In Seattle, the early injury to Mike Carp opened up the opportunity for Chone Figgins to play some outfield in order to give some playing time to Kyle Seager – and in five games, Figgins is already worth 1.5 wins more than he was in all of 2011. Of course, he was well below replacement level last year, but the point is that Chone Figgins is playing regularly, he’s been leading off, and he’s actually hitting.
My early sense was that Kyle Seager would get the bulk of playing time at third after an anticipated dreadful April from Figgins. But if Figgins continues to produce, it’s pretty likely that he will be a more permanent fixture at third base once the outfield gets a little more crowded when Carp and Franklin Gutierrez return. I’m not saying run out and buy on Chone Figgins, but this definitely puts a crimp in plans you may have had for Kyle Seager. It is possible if Seager keeps up his hot hitting that the club will try to find more room for him by spot-starting him around the infield to spell the regulars (he could probably capably hold down the fort at all infield spots). But unless the Mariners find a taker for Figgins, as long as he’s hitting, he’ll likely be playing.
Apparently platooning is the new black at third base. Pedro Alvarez sat against Cliff Lee and it looks like the club plans to use Casey McGehee at third base when lefties are on the hill. If McGehee starts to hit well enough, Alvarez might start to see his playing time diminish even further.
Another player losing at bats to lefties is Ian Stewart. The notion of platooning Stewart was something that was suggested more than once during the Spring, but mostly dismissed by manager Dale Sveum. Sveum indicated any decisions to sit Stewart would have more to do with the matchup – and perhaps not surprisingly, Stewart sat against Gio Gonzalez, the only lefty to start against the Cubs thus far into the season. This no doubt merits watching if you’re a Stewart owner as a straight platoon would strip him of any limited value he already has. If he’s sitting against the next few left handed starters, then Sveum’s pants are probably on fire — and you can probably drop Stewart.
Also splitting time at third base is the Oakland Athletics third base experiment of converted catcher Josh Donaldson and Eric Sogard, a situation that Carson Cistulli astutely described as a tailor-made platoon given their respective skill sets. It would seem that until one of them plays themselves out of that arrangement, it’s a situation likely to stick, which means neither of them are worth owning.

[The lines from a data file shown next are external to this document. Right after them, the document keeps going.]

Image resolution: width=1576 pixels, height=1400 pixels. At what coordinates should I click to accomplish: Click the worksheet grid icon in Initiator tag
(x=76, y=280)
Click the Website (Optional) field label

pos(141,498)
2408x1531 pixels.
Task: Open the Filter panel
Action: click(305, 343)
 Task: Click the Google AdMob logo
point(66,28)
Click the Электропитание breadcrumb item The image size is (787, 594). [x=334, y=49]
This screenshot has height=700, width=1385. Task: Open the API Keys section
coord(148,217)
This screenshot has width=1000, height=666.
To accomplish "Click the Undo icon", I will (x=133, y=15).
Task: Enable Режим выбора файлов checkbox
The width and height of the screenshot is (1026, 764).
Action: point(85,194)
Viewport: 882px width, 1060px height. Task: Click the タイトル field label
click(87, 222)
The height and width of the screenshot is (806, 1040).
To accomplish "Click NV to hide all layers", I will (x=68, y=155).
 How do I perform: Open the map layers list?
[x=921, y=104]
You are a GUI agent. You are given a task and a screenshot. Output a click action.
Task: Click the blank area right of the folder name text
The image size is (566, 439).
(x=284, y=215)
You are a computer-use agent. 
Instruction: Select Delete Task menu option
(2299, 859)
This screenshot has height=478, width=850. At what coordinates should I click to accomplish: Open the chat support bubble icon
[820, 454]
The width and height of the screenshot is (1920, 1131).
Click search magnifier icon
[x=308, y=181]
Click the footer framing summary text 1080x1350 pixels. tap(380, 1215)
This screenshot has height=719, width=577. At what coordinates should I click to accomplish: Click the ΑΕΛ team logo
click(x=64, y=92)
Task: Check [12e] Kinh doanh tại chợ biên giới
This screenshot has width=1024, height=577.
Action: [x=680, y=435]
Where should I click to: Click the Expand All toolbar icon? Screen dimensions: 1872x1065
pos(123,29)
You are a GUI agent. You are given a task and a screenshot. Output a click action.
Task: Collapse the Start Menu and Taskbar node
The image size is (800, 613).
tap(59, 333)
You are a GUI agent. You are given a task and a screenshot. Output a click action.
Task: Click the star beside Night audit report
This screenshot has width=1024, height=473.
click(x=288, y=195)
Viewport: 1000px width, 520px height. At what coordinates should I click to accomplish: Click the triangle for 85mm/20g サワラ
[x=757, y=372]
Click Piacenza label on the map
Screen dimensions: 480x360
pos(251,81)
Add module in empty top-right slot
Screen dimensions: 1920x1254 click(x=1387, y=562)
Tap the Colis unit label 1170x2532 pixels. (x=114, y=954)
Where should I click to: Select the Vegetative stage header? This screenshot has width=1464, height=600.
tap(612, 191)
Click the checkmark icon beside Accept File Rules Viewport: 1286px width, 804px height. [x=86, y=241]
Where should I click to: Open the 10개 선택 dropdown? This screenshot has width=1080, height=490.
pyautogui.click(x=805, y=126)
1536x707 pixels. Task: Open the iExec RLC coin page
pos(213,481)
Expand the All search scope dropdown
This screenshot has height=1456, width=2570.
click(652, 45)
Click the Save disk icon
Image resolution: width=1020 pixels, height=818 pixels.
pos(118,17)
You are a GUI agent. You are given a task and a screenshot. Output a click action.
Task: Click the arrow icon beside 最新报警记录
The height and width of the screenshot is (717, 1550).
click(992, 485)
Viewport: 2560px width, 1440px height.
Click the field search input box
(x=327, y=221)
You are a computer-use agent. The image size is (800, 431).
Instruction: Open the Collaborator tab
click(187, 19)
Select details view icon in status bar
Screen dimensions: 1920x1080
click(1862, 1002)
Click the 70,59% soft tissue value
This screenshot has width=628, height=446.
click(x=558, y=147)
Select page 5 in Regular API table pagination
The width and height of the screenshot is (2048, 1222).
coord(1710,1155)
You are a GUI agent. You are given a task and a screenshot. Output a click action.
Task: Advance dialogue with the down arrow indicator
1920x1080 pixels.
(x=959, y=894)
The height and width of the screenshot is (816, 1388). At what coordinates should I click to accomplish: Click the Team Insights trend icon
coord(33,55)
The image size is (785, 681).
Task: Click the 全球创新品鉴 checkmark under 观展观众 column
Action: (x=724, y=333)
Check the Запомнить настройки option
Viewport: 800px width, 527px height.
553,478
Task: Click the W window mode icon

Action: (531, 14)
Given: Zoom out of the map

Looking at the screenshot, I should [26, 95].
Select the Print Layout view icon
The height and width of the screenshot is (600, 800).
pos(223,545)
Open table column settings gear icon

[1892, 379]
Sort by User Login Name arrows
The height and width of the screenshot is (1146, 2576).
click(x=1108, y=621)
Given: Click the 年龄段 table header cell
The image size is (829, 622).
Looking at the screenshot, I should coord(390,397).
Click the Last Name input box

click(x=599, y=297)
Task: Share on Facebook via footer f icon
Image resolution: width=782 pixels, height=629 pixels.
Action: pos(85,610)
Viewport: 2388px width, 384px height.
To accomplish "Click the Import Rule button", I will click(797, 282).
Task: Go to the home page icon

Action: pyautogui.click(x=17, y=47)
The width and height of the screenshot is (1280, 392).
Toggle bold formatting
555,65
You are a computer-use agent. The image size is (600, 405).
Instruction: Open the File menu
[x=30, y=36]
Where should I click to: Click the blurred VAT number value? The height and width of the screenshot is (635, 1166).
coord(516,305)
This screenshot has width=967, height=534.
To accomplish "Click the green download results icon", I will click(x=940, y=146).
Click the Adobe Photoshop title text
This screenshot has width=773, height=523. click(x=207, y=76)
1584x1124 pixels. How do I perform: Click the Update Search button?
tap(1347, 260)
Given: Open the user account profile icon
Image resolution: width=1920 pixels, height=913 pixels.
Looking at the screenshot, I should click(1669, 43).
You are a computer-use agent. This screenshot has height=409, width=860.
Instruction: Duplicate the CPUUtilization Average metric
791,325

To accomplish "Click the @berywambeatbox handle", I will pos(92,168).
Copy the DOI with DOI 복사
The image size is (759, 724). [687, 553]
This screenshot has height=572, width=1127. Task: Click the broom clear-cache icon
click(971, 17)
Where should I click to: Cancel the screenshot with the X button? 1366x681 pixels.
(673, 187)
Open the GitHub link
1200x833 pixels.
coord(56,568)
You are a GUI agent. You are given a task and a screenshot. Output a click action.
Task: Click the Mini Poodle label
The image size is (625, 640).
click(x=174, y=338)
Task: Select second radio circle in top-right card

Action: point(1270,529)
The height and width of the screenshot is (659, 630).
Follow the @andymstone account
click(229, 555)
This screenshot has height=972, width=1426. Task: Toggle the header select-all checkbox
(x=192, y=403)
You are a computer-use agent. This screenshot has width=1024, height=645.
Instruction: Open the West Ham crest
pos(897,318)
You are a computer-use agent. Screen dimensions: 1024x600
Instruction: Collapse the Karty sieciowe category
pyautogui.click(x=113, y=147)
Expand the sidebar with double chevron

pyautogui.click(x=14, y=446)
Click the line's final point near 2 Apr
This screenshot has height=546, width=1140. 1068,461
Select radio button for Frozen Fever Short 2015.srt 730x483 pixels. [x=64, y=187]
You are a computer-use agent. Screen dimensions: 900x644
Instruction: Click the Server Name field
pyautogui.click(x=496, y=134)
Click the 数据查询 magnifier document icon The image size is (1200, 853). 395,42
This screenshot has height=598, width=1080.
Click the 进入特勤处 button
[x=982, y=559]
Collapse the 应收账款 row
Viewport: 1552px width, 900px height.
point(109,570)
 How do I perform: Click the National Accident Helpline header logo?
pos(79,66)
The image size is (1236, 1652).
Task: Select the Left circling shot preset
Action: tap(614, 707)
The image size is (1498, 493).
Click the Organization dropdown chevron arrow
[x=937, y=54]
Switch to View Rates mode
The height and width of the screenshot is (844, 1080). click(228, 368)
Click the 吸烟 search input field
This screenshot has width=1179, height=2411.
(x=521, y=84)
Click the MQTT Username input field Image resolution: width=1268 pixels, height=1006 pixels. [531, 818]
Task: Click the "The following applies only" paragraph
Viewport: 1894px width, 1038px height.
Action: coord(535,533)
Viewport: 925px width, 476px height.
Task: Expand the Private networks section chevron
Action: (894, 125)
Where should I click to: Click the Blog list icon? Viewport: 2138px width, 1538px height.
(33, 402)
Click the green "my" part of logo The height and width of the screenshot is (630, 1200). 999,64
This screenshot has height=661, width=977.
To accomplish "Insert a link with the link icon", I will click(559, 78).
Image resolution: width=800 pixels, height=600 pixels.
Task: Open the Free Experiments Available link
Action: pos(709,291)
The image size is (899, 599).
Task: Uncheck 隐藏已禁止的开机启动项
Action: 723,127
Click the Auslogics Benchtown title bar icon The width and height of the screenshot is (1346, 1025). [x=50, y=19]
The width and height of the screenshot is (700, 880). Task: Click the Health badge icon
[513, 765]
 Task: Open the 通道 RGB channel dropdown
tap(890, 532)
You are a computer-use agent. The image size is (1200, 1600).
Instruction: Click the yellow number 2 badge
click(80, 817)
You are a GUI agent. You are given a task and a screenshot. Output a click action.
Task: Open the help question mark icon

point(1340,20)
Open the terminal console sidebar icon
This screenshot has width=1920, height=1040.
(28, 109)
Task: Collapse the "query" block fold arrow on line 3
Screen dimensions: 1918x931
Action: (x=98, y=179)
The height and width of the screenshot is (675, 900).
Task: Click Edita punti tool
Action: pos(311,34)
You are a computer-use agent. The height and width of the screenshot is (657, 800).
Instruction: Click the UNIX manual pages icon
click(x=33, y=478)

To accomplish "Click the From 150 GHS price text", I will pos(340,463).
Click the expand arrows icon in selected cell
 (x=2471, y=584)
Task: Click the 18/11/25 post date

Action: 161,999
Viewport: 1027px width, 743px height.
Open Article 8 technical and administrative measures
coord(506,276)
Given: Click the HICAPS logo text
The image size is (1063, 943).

In a similar situation, anyone that was praying for Juan Francisco to get a shot at regular playing time while Chipper Jones nurses his joints, you’ll have to wait for more dire circumstances in Atlanta. Francisco appears to be platooning with Martin Prado, finding pine when left handed pitchers are on the hill. When Jones returns, it’s not likely we’ll see much of Francisco until Jones’ inevitable return to the trainers room.
Lastly, just for fun, since we’re still well within the window of the dreaded small sample size, if you feel like you haven’t gotten much from your third baseman, you’re probably not alone. As a whole, all third basemen are hitting .235 over 511 at bats in 161 games. Basically, third basemen in sum have hit a lot like Edwin Encarnacion – 25 doubles, 18 home runs, six steals, and 112 strikeouts.